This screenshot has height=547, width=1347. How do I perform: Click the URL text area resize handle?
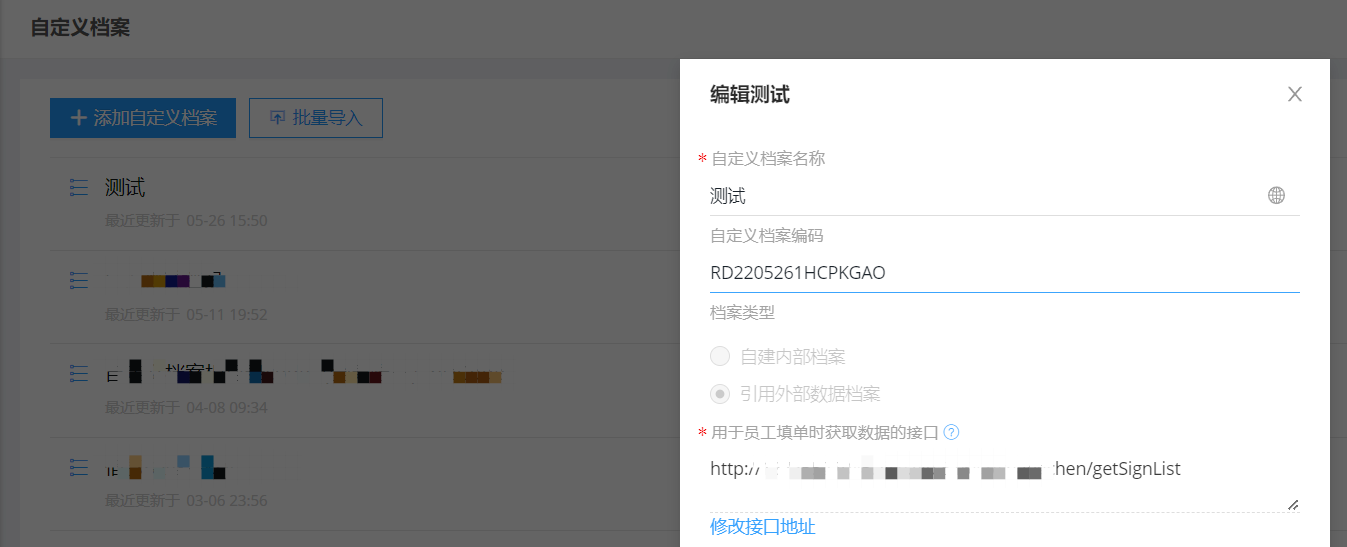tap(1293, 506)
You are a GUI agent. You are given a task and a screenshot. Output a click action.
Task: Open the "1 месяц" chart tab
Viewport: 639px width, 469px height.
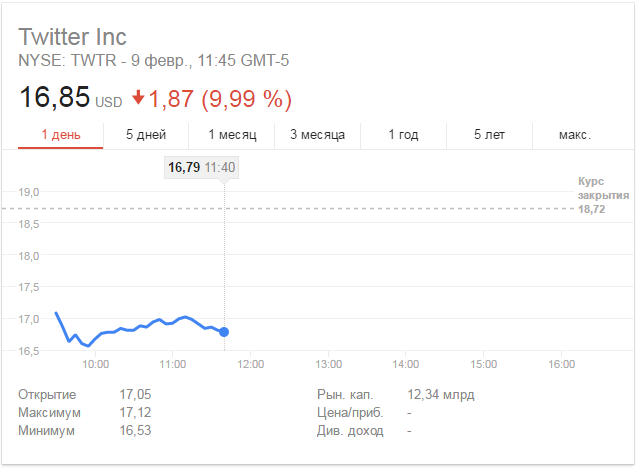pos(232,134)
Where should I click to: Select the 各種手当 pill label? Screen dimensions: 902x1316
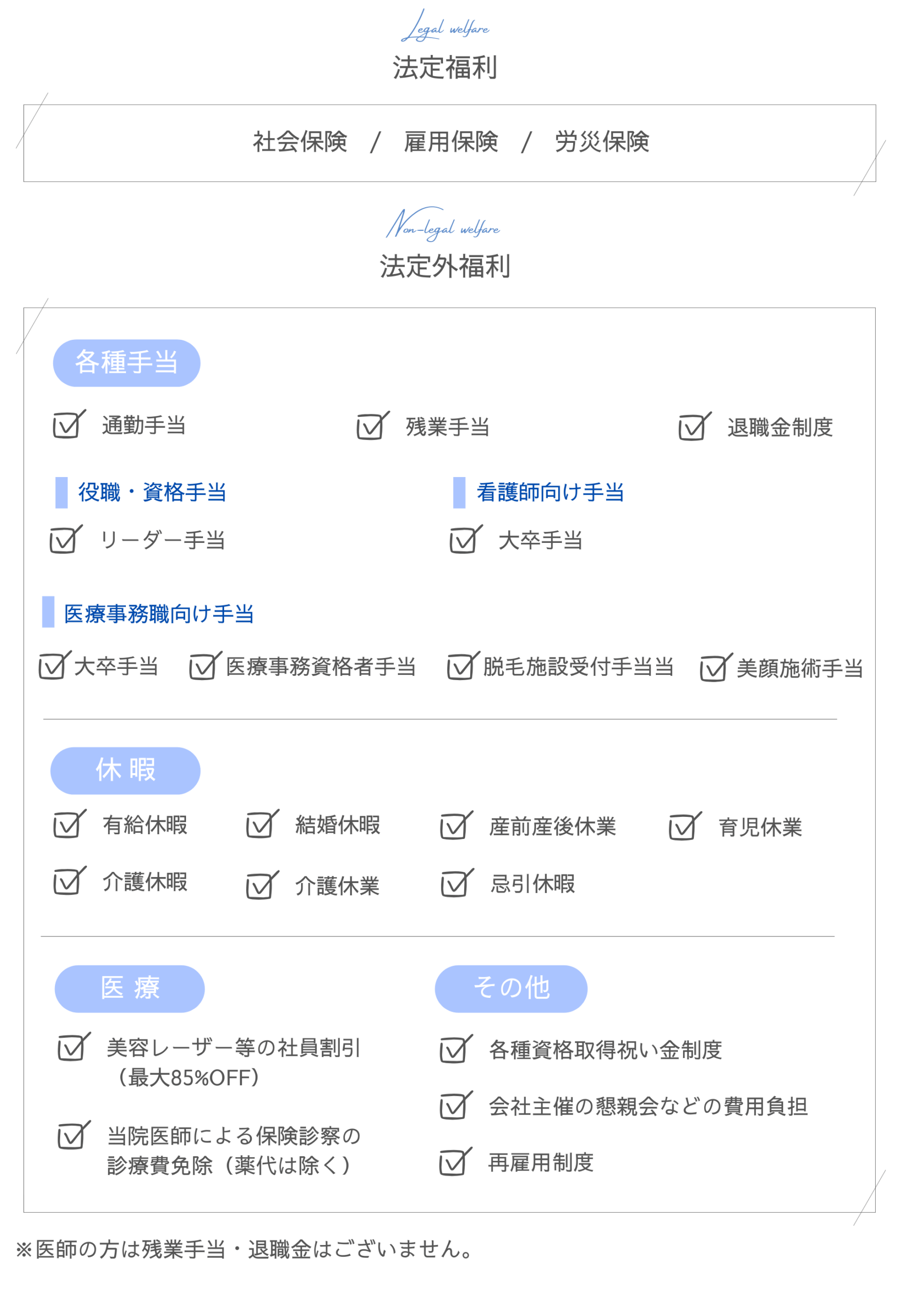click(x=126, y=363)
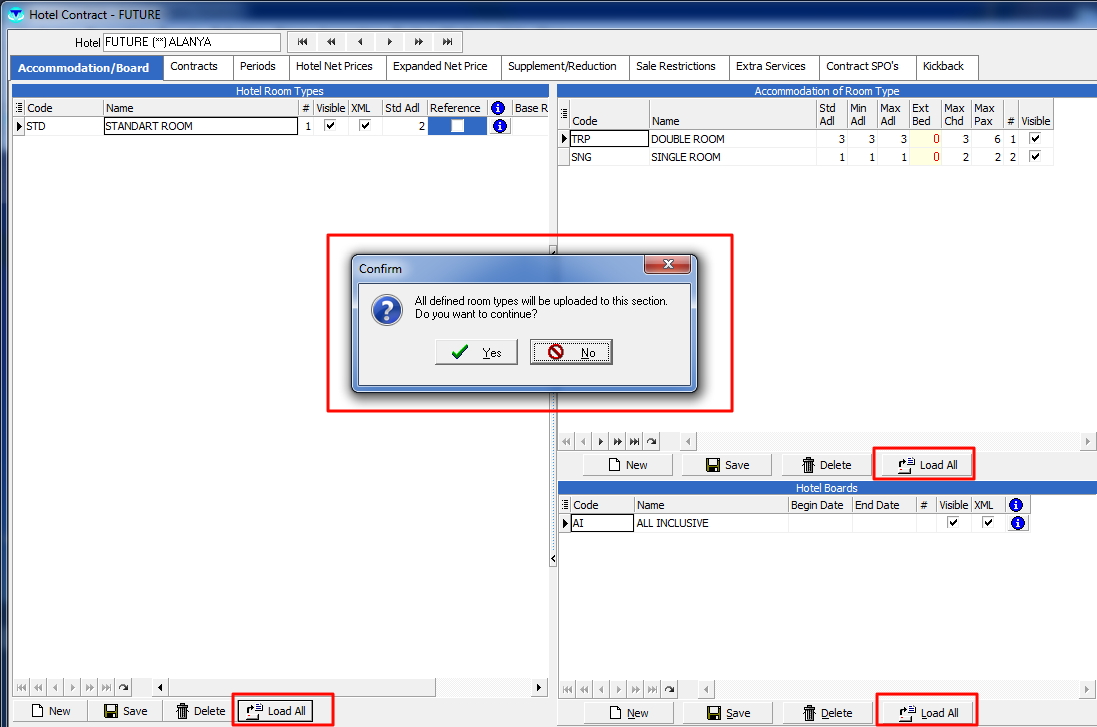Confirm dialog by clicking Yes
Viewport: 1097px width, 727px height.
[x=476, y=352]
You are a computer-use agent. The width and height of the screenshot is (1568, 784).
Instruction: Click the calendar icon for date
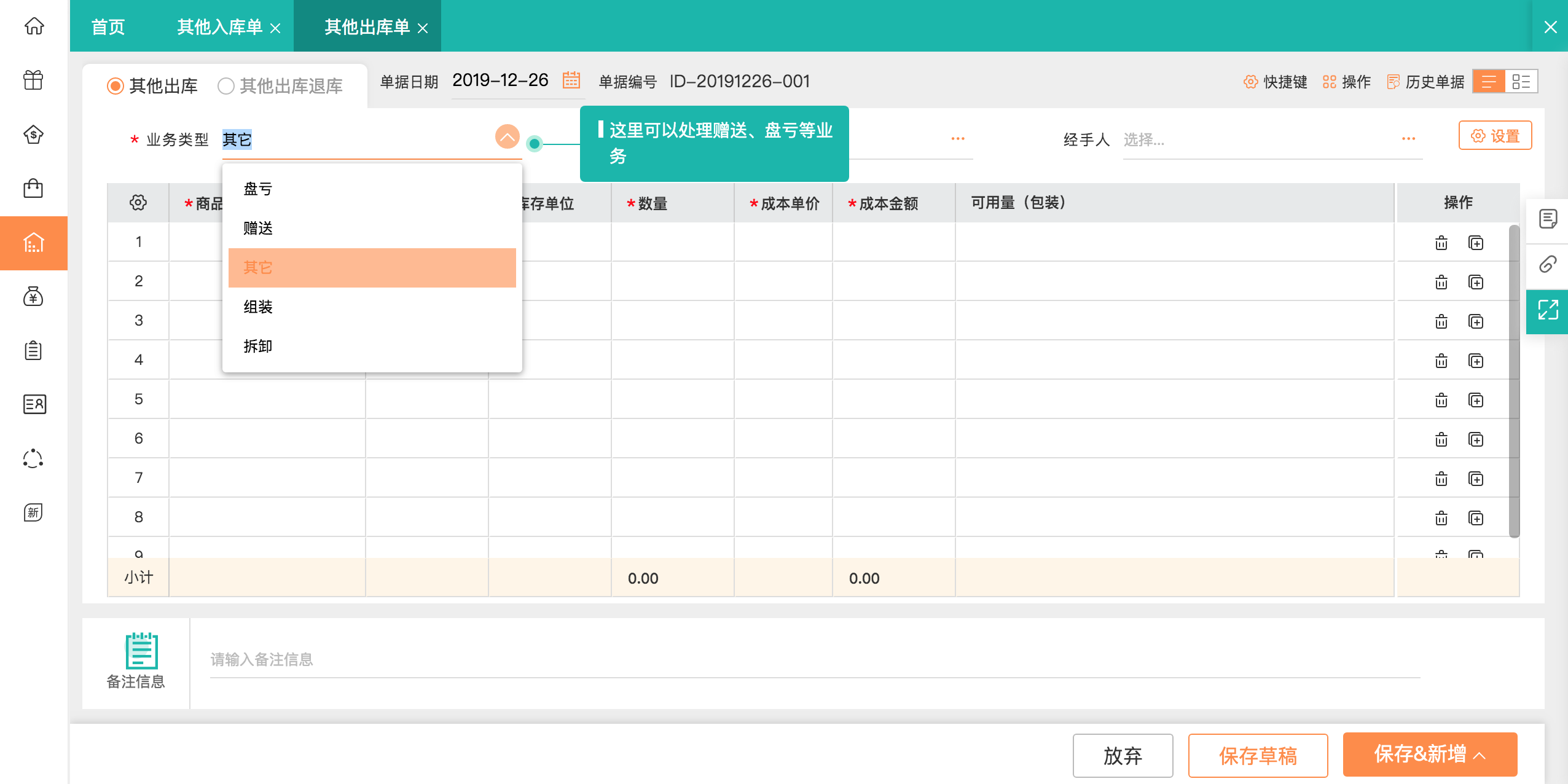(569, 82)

◆ ◆ ◆ ◆ ◆

• **Exercise goal**:
Could you reproduce every entry exactly, leaving out the pictures?

• **Finished exercise**:
This screenshot has height=547, width=1347. How do I perform: Click the URL text area resize handle?
tap(1293, 506)
You are a GUI agent. You are given a task and a screenshot. Output a click action.
Task: Open the "1 месяц" chart tab
Viewport: 639px width, 469px height.
pos(232,134)
Where should I click to: Select the 各種手当 pill label? Screen dimensions: 902x1316
click(x=126, y=363)
Confirm dialog by clicking Yes
Viewport: 1097px width, 727px height.
[x=476, y=352]
You are a computer-use agent. The width and height of the screenshot is (1568, 784).
Instruction: Click the calendar icon for date
(569, 82)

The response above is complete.